The day that we disembarked we were all too tired to go out of the harbour area. The voyage had taken place at a bad time of year, since we had to reach Constantinople before the sultan left the city on his spring campaign. So we spent the first night in a hostelry run by a Greek from Candia, a distant cousin of Barbarossa. The next morning we presented ourselves at the seraglio, the sultan’s residence. Nur remained outside the portcullis, talking in low tones into Bayazid’s ear, quite indifferent to his age, his occasional groans and his untimely laughter. I suspect her of having studiously narrated to him on that day the entire bloody and glorious history of his dynasty until his birth two years earlier.

As for me, I was a few steps away on the other side of the Sublime Porte, dressed in a long silk gown studded with gold, my eyes reading and re-reading the poem which I was to recite before the sultan, which I had had to compose at sea, between two fits of dizziness. Around me were thousands of soldiers and civil servants, but also citizens of all ranks, all silent out of respect for the person of the sultan. I waited for over two hours, sure that I would be asked to come back later.

This was to underestimate the importance of Barbarossa and the interest which the Ottoman was taking in him.

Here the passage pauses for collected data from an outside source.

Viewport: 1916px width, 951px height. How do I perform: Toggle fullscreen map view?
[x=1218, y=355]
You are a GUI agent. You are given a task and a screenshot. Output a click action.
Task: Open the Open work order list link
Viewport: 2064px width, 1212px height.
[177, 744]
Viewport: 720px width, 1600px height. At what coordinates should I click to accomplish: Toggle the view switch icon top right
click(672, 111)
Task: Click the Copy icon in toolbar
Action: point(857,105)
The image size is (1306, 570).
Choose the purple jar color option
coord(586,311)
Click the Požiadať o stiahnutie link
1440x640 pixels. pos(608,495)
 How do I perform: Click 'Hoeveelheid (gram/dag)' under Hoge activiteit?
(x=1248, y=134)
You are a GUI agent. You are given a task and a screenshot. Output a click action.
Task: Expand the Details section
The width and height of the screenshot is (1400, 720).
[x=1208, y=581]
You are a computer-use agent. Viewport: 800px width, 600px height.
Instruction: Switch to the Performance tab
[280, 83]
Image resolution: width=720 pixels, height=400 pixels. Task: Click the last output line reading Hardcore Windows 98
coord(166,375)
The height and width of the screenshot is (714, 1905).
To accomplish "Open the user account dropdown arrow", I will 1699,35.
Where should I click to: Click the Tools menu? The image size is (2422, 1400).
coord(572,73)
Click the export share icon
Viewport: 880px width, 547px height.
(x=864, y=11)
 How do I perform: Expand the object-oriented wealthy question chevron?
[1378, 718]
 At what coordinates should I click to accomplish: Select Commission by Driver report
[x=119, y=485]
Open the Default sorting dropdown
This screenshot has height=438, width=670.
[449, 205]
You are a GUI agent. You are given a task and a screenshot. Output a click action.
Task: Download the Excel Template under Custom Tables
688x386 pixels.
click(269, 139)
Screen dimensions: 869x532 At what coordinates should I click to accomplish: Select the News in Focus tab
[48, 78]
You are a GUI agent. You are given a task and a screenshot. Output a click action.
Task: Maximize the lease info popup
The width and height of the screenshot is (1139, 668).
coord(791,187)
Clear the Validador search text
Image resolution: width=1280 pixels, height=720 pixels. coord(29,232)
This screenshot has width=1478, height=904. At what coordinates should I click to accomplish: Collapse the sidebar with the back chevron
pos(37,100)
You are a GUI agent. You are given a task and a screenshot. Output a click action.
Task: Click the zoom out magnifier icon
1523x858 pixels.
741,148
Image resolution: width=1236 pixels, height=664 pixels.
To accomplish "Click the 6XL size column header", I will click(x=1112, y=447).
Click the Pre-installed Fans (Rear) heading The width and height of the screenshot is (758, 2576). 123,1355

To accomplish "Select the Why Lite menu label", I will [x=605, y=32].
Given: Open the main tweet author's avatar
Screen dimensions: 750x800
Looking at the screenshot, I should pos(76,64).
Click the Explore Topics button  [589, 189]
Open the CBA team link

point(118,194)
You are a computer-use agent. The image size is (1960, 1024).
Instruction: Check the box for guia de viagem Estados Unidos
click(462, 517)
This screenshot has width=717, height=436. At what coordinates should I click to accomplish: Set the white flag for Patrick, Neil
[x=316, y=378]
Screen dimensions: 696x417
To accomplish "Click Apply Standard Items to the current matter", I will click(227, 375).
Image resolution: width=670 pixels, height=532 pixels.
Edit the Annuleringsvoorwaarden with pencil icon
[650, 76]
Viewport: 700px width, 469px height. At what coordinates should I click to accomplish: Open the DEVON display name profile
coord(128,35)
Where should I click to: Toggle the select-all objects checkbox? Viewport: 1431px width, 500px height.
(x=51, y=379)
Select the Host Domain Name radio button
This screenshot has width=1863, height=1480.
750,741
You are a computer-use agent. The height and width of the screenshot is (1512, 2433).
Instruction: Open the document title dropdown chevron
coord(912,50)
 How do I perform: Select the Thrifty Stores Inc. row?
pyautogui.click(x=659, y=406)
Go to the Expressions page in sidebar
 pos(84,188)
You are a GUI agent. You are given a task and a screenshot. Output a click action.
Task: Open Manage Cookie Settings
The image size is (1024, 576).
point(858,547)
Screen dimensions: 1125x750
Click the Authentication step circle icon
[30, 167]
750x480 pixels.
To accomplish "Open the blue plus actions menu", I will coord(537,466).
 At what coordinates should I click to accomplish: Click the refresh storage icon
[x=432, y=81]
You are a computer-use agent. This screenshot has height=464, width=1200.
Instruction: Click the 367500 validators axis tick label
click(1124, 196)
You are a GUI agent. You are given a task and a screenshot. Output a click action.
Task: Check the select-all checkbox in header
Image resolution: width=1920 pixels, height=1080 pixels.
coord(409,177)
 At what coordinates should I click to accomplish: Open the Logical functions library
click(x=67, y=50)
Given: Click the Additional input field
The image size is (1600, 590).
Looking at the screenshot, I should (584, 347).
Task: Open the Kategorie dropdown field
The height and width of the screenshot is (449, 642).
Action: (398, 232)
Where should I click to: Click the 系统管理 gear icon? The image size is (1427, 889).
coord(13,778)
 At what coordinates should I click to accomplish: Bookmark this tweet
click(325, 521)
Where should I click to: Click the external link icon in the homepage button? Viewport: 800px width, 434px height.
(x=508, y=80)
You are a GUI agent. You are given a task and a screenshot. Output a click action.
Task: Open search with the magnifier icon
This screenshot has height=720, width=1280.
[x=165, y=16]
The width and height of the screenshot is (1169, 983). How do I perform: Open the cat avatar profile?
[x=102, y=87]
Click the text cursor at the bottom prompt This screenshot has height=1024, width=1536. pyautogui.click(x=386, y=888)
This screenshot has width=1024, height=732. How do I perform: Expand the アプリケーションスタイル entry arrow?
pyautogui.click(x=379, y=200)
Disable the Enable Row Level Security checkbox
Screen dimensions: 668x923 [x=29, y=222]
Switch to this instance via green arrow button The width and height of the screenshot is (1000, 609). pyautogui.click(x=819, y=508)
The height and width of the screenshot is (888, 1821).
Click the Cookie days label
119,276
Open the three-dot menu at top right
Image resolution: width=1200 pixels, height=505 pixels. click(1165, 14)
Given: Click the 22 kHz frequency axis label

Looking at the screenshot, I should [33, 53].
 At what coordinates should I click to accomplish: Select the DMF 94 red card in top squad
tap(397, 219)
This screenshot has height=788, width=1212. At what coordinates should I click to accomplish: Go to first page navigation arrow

A page soon came to fetch me, with Harun and his companions, to make us go through the Middle Gate towards the courtyard of the diwan, a broad park with flowers in bloom, where I could see ostriches running. In front of me, a few steps away, I saw a row of sipahis, motionless on their harnessed horses. When, all of a sudden, my eyes misted over, my ears began to buzz, and my throat tightened so sharply that I felt myself unable to utter the slightest word. Was it fear? Was it the fatigue of the journey? Or simply the closeness of the sultan? Passing by the row, I could see only sparkling lights. I tried to maintain a normal pace, imitating the page who was going before me, but I felt I was about to trip over, to collapse; I feared above all that I might find myself struck dumb at the feet of Salim the Grim.

He was there, seated in front of me, a pyramid of silk on cushions of brocade, a vision expected but nevertheless sudden, with a cold look which dispersed the fog from my eyes without calming my fear. I was no more than an automaton, but an automaton which was functioning with precise movements which seemed to be dictated by the impassive sultan. Then my poem burst forth from my memory, without eloquence but without faltering, accompanied during the last verses by a few hesitant movements which cost me effort and sweat. The sultan nodded his head, sometimes exchanging a brief word with his courtiers. He had no beard but a bushy moustache which he fingered endlessly; his complexion seemed ashen, his eyes too large for his face and slanting slightly. On his turban, which he wore small and tightly wound, was a ruby encrusted in a golden flower. At his right ear hung a pearl in the shape of a pear.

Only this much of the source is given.